Use the rational zero theorem to find all possible rational zeros for each polynomial function.$$N(x)=4 x^{3}-10 x^{2}+4 x+5$$

Answer

**step1** Identify the constant term and leading coefficient

The given polynomial function is $$N(x)=4 x^{3}-10 x^{2}+4 x+5$$.
The constant term of the polynomial is the term without any variable, which is 5.
The leading coefficient of the polynomial is the coefficient of the term with the highest power of x, which is 4.
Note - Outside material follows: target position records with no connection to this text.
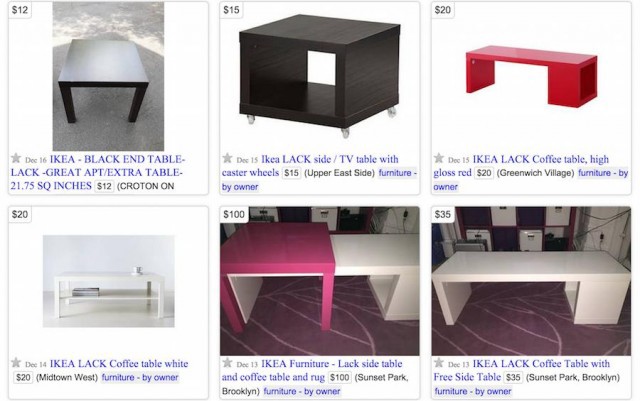Open IKEA Furniture Lack side table link

(312, 370)
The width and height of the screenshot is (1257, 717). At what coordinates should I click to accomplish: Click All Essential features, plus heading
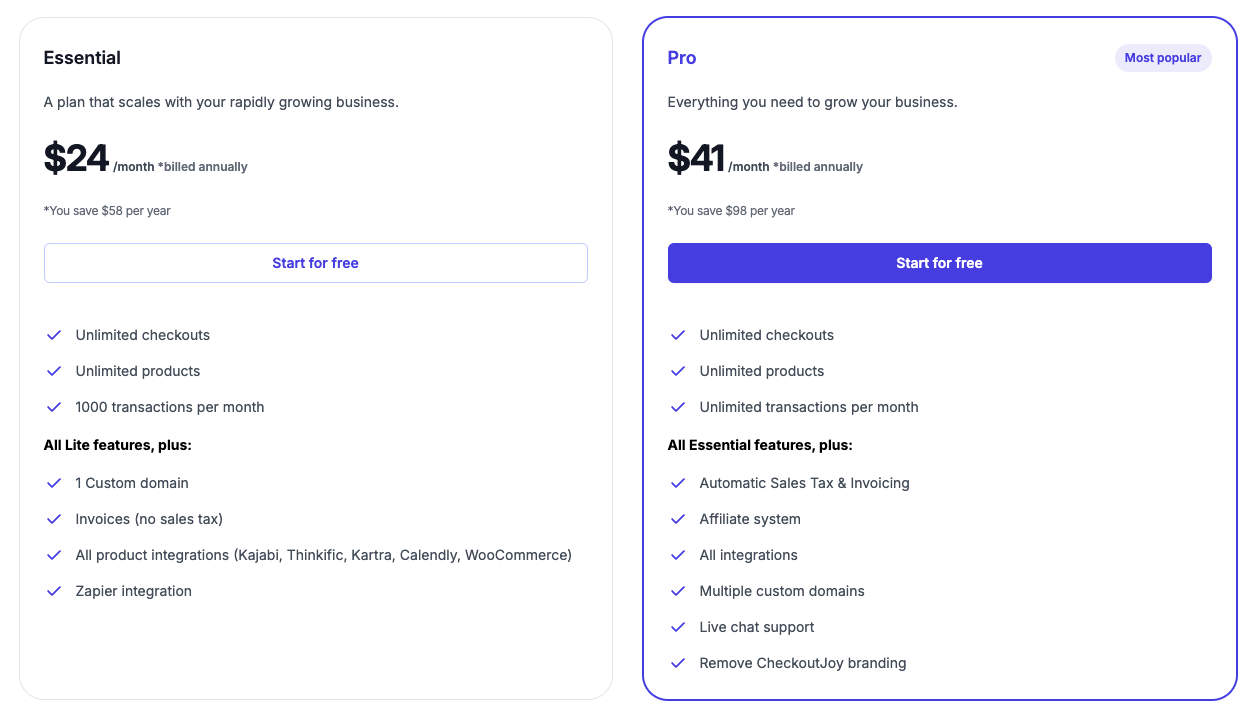(x=760, y=445)
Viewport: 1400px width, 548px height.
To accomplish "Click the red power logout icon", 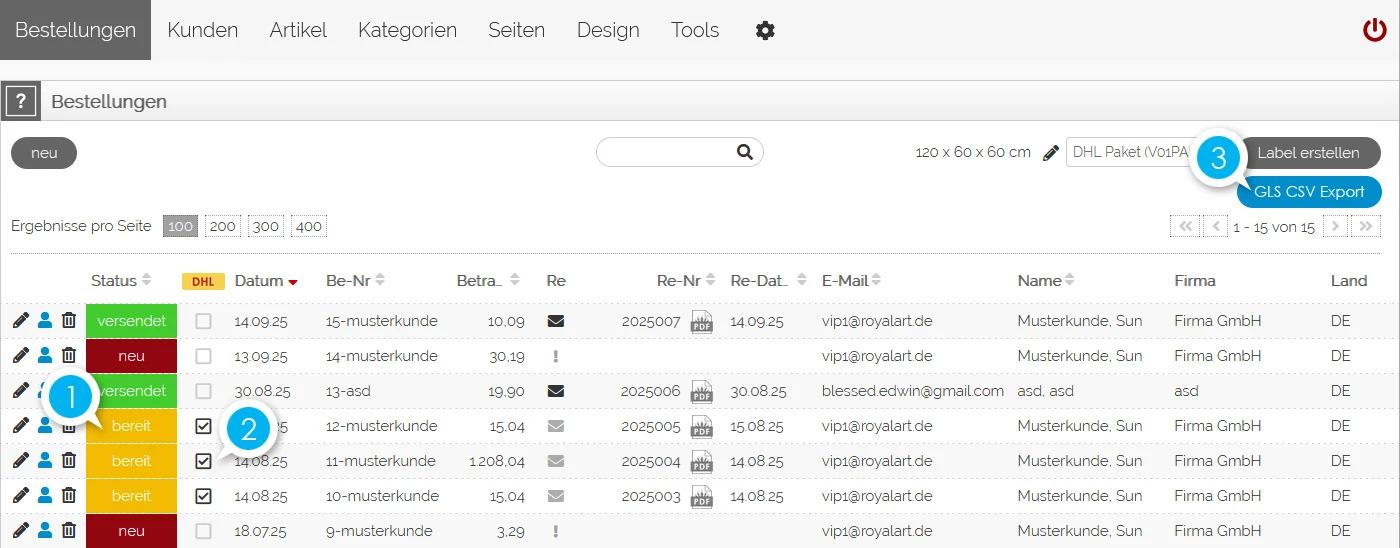I will click(1375, 30).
**step2** Find the factors of the constant term

Let p be the factors of the constant term.
The constant term is 5.
The factors of 5 are the numbers that divide 5 evenly. These are 1, -1, 5, and -5.
So, p = ±1, ±5.

**step3** Find the factors of the leading coefficient

Let q be the factors of the leading coefficient.
The leading coefficient is 4.
The factors of 4 are the numbers that divide 4 evenly. These are 1, -1, 2, -2, 4, and -4.
So, q = ±1, ±2, ±4.

**step4** List all possible rational zeros using the formula p/q

According to the Rational Zero Theorem, all possible rational zeros are of the form $$\frac{p}{q}$$. We need to list all possible combinations of p and q.
Possible values for p: 1, 5
Possible values for q: 1, 2, 4 (we will consider both positive and negative results when forming fractions)
Case 1: When q = 1
$$\frac{1}{1} = 1$$
$$\frac{5}{1} = 5$$
Case 2: When q = 2
$$\frac{1}{2}$$
$$\frac{5}{2}$$
Case 3: When q = 4
$$\frac{1}{4}$$
$$\frac{5}{4}$$
Now, include the negative values for each of these fractions.
The set of all possible rational zeros is:
$$±1, ±5, ±\frac{1}{2}, ±\frac{5}{2}, ±\frac{1}{4}, ±\frac{5}{4}$$